[WHAT NEEDS TO BE DONE] Could you update the material from the line with "Image resolution: width=1081" through the line with "tap(341, 174)" by replacing "Account tier" with "Membership level", leaving everything else unchanged, and return only those lines?

[SUPPLIED MATERIAL]

◇ ◇ ◇

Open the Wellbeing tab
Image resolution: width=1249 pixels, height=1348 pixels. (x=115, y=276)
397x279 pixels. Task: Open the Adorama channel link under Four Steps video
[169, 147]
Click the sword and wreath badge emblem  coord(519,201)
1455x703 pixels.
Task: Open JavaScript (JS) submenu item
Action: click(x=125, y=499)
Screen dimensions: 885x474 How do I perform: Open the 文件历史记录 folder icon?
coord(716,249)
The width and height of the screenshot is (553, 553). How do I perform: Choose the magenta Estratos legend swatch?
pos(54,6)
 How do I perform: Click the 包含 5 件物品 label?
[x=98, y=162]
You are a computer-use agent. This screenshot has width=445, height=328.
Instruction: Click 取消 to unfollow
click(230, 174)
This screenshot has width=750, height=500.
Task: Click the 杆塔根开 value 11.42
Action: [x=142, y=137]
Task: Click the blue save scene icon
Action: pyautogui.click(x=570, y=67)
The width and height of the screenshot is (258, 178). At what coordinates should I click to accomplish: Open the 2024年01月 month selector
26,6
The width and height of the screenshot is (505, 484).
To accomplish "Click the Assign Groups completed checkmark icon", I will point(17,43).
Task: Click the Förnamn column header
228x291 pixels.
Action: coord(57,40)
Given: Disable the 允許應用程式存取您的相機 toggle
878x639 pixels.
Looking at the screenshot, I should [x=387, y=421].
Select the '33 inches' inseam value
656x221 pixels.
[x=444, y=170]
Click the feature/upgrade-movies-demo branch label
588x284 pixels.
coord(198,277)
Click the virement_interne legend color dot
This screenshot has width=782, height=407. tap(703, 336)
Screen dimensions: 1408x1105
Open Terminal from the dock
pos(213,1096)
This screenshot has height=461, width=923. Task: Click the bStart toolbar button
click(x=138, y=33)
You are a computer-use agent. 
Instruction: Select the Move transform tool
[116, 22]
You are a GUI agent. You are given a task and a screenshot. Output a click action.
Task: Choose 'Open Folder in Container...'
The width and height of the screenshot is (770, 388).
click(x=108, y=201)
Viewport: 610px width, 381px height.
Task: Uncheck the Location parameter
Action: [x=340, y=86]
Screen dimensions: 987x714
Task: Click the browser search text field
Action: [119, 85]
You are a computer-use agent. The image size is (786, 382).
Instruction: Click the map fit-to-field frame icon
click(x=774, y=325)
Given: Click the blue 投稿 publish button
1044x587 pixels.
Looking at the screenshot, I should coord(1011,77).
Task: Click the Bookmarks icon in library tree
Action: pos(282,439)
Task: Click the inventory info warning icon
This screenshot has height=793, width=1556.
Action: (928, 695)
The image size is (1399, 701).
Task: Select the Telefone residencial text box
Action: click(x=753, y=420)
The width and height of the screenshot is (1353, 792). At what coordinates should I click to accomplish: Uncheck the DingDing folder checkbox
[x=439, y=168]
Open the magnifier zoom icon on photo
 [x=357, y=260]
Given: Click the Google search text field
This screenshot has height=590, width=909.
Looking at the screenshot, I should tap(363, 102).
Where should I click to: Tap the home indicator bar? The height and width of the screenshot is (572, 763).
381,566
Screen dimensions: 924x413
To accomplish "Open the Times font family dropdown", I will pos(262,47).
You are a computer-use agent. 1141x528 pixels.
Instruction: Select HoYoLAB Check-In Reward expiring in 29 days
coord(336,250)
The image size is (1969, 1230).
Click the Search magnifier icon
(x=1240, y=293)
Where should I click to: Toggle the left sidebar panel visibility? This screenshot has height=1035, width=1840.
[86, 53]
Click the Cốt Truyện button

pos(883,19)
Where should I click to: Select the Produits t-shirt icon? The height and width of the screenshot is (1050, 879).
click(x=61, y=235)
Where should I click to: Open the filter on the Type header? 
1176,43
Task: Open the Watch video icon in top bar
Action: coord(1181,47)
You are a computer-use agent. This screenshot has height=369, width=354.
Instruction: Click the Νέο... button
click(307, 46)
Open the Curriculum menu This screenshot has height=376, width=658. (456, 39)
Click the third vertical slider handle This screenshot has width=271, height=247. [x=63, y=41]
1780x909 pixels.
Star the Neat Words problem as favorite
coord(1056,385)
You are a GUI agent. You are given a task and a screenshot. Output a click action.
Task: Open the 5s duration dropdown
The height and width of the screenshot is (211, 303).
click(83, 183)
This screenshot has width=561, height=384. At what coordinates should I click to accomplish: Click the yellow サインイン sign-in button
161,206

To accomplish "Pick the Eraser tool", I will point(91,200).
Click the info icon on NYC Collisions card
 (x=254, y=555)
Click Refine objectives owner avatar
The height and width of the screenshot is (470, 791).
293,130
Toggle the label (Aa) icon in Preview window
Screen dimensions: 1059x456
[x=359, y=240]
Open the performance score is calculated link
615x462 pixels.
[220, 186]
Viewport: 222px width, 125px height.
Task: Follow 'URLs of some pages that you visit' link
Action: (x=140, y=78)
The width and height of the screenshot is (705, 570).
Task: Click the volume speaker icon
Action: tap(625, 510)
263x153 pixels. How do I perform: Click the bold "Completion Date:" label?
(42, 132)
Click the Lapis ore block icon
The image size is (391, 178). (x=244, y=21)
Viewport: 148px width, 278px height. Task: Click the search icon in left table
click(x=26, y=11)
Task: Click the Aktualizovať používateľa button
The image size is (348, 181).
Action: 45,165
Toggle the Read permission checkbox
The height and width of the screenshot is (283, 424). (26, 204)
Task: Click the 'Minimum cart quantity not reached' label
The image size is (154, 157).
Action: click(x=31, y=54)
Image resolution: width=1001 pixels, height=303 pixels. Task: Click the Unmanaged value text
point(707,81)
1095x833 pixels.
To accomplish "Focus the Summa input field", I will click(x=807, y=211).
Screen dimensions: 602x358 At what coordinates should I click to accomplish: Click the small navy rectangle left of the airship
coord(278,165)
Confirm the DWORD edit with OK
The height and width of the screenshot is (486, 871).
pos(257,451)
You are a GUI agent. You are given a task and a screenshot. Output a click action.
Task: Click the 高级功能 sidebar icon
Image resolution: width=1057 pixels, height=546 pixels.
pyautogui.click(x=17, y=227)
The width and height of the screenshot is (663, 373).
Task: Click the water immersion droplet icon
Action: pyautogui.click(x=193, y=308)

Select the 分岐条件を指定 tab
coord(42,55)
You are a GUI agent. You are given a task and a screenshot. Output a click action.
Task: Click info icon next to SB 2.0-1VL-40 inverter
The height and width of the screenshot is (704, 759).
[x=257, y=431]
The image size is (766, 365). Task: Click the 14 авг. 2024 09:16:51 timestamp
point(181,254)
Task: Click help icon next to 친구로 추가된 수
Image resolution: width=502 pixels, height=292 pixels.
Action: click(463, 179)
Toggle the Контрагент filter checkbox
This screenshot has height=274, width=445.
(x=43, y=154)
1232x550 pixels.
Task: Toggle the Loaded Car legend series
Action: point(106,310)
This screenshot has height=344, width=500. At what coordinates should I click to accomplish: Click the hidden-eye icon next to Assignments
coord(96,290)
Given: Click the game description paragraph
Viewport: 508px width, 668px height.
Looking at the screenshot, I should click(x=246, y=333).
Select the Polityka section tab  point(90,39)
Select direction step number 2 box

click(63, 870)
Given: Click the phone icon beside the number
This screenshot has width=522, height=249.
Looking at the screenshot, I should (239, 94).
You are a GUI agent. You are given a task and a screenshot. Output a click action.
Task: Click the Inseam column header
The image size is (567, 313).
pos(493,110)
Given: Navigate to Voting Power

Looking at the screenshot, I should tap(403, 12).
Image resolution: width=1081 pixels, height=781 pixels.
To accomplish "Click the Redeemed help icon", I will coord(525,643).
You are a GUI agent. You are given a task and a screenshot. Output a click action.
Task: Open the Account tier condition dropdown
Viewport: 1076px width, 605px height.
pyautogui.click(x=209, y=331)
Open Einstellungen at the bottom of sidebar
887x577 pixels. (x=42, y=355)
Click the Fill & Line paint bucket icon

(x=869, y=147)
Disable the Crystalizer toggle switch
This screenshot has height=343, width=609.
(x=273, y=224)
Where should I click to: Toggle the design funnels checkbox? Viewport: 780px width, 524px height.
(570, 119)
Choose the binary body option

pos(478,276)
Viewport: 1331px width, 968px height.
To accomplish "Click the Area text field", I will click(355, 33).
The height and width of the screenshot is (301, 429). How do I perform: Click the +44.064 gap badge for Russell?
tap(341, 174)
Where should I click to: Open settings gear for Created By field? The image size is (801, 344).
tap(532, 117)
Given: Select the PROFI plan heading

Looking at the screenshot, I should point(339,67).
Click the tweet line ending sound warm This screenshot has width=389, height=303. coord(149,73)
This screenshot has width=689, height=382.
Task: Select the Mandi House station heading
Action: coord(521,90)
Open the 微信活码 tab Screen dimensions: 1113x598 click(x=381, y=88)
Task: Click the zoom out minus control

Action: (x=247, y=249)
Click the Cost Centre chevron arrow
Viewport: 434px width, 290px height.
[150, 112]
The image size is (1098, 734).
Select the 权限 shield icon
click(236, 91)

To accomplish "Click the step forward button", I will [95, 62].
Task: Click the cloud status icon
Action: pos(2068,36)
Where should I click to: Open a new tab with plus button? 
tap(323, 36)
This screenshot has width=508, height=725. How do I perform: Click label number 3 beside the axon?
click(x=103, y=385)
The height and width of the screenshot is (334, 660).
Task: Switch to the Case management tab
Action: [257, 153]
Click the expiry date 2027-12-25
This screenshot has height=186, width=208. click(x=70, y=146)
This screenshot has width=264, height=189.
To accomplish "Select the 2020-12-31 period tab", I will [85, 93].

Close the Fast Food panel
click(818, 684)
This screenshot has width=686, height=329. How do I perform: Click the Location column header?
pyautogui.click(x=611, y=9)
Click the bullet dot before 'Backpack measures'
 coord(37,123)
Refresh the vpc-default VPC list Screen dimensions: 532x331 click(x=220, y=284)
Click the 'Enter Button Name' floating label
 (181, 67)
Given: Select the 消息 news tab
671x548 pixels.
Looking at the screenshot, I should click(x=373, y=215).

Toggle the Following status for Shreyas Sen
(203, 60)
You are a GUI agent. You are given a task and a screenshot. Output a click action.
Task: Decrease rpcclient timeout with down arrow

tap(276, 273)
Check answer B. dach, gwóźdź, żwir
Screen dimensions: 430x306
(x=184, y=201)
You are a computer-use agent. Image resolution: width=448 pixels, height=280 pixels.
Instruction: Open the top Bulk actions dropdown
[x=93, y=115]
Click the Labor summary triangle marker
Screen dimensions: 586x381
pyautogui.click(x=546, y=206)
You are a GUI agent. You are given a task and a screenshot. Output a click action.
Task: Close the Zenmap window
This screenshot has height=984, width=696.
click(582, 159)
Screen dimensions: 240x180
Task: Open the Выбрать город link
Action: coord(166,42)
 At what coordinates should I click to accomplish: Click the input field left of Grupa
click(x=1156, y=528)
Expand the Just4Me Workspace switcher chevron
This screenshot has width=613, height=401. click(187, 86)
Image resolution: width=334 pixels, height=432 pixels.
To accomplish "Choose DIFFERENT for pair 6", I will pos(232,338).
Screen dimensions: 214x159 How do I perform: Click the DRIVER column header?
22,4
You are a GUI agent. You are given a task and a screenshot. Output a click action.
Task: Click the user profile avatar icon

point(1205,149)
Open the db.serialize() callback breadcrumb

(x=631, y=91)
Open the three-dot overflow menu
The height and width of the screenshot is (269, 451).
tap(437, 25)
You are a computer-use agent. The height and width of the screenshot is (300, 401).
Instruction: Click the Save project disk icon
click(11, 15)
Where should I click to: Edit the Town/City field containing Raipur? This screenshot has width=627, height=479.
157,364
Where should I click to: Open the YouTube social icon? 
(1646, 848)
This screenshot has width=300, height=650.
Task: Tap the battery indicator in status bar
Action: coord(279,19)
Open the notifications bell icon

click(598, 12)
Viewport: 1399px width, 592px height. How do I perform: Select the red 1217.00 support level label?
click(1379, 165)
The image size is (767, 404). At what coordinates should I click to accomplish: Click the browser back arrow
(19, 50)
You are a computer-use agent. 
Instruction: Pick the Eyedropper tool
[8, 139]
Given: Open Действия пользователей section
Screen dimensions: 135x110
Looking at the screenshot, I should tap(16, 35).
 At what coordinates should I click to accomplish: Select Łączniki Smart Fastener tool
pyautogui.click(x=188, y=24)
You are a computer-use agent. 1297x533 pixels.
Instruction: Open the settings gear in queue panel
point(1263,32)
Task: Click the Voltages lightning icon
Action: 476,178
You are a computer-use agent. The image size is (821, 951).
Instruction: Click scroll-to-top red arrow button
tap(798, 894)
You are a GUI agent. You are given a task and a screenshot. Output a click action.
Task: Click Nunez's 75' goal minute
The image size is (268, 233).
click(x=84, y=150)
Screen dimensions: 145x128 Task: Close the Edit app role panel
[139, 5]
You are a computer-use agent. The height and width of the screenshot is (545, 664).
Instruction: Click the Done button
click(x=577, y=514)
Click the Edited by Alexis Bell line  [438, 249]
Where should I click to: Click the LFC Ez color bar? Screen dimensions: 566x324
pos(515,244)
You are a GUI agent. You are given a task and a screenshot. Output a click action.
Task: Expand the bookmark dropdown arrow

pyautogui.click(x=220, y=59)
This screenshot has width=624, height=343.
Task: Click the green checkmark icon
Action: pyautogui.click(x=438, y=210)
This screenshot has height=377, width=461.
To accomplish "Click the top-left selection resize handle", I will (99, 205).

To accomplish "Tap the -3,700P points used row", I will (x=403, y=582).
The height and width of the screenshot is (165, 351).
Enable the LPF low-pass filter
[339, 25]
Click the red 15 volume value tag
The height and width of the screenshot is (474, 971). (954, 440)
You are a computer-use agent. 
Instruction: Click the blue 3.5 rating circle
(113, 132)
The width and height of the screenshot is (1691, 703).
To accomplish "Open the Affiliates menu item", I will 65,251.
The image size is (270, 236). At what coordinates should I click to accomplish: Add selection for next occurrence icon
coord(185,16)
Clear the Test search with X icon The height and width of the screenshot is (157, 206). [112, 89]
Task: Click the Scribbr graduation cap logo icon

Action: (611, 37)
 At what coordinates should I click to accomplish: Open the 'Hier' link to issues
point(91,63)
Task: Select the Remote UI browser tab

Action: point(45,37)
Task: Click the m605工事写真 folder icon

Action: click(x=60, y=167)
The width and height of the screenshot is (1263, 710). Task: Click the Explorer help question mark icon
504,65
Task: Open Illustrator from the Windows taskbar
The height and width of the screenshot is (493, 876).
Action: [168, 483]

◇ ◇ ◇

[COMPLETED EXERCISE]
Image resolution: width=1081 pixels, height=781 pixels.
To accomplish "Click the Redeemed help icon", I will coord(525,643).
You are a GUI agent. You are given a task and a screenshot. Output a click action.
Task: Open the Membership level condition dropdown
Viewport: 1076px width, 605px height.
pyautogui.click(x=209, y=331)
Open Einstellungen at the bottom of sidebar
887x577 pixels. (x=42, y=355)
Click the Fill & Line paint bucket icon

(x=869, y=147)
Disable the Crystalizer toggle switch
This screenshot has height=343, width=609.
(x=273, y=224)
Where should I click to: Toggle the design funnels checkbox? Viewport: 780px width, 524px height.
(570, 119)
Choose the binary body option

pos(478,276)
Viewport: 1331px width, 968px height.
To accomplish "Click the Area text field", I will click(355, 33).
The height and width of the screenshot is (301, 429). How do I perform: Click the +44.064 gap badge for Russell?
tap(341, 174)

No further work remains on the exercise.